Arguing that both the UN Committee on the Rights of Persons with Disabilities  and the Disability Rights Commission  have criticised UK laws which allow the termination until birth of children with non-lethal disabilities, they are challenging current legislation on the grounds of discrimination against people with disabilities.
With the recent legalisation-through-the-back-door of abortion in Northern Ireland,  an open letter has been sent to the British Prime Minister by nearly 2,000 members of the UK Down's community asking him not to allow such a discriminatory provision to come into Northern Ireland law at the end of March. 
A consultation on how abortion law provisions would come into effect closed in December 2019. CMF was among several organisations arguing against abortion up to birth for disabilities.  Northern Ireland is the only part of the UK where children with Down syndrome are not routinely aborted.  In the rest of the UK, 90 per cent of Down's babies are terminated.  In some parts of Scandinavia, that figure is closer to 100 per cent.  The Down's community argues that if this rate of termination was allowed for gender, race or other characteristics, there would be an outcry.
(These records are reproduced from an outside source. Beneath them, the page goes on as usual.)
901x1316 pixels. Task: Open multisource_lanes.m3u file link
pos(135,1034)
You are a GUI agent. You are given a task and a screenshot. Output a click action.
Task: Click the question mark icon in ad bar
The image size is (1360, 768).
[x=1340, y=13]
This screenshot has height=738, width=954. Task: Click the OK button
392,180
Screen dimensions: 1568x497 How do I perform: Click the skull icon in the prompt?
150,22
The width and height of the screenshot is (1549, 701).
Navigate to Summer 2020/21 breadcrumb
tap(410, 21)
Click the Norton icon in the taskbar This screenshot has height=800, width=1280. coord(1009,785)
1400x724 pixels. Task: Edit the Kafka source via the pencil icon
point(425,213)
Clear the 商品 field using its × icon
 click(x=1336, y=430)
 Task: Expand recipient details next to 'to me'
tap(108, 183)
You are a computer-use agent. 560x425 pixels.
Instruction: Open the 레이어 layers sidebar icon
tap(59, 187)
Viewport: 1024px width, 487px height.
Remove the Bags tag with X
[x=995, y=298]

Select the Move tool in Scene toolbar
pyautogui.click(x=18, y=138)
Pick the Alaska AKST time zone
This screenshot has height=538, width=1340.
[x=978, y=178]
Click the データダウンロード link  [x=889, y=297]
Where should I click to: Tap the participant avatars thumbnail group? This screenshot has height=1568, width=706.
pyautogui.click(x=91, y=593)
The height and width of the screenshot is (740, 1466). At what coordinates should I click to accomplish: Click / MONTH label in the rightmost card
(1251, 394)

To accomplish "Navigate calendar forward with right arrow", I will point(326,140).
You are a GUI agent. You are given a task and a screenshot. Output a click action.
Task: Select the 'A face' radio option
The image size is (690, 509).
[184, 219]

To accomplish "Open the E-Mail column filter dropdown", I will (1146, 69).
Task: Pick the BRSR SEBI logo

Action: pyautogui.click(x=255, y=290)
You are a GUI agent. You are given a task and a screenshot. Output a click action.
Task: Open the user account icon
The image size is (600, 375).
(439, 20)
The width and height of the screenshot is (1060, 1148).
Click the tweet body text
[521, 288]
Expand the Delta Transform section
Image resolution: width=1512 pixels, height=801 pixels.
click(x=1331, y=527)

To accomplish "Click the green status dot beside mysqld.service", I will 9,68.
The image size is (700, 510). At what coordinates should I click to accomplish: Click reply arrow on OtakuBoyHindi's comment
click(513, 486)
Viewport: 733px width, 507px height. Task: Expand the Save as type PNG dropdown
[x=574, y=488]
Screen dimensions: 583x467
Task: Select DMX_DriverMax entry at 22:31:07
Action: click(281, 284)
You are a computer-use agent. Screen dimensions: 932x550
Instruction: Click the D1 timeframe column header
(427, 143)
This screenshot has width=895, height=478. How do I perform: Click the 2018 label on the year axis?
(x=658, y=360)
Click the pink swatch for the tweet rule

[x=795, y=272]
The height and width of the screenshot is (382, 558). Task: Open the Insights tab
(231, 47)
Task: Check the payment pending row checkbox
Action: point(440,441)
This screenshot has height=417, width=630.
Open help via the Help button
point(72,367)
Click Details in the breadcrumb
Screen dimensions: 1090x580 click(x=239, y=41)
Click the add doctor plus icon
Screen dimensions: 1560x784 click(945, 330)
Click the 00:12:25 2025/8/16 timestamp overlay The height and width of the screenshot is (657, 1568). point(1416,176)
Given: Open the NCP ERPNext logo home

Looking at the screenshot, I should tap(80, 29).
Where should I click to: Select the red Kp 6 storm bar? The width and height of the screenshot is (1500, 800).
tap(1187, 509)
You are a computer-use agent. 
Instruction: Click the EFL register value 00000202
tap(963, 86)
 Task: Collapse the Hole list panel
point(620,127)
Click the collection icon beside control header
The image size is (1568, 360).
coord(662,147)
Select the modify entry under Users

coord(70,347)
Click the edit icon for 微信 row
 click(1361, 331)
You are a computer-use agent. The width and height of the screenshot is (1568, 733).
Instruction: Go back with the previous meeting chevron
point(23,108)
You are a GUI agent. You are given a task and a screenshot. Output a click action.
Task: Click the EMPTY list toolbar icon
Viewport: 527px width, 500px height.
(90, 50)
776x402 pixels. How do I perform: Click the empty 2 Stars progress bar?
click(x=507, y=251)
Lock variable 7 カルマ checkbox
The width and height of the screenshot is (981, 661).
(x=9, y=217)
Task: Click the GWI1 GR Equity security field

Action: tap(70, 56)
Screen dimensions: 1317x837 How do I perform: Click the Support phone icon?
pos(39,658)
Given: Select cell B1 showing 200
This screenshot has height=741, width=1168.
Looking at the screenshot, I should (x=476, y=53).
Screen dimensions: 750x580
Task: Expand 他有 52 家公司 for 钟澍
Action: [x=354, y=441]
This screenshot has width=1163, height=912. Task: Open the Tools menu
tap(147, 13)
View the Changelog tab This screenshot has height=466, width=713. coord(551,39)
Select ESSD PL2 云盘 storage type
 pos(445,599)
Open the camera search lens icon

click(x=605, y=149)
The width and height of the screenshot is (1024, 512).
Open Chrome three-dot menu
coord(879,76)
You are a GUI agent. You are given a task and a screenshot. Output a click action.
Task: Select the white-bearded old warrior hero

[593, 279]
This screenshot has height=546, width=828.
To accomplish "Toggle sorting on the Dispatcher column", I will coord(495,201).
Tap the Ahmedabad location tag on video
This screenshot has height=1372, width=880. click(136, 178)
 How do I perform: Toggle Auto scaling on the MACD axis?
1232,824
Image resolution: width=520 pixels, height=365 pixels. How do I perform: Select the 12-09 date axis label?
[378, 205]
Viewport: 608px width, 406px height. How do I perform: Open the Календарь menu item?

But British society seems increasingly blind and uncaring towards those living with disabilities and does not seem to want to 'waste time' hearing what they and their supporters have to say on this and many other issues. So, it remains to be seen if these arguments will be listened to in the current parliamentary climate.
While Crowter's court case and the Northern Ireland open letter make it clear that this is primarily a matter of disability rights, the pro-choice movement is strongly arguing for a radical opening up of abortion law and the removal of all current safeguards.  We are set up for a head-on clash around competing sets of rights and freedoms. The voices of the marginalised and vulnerable are in danger of being silenced yet again.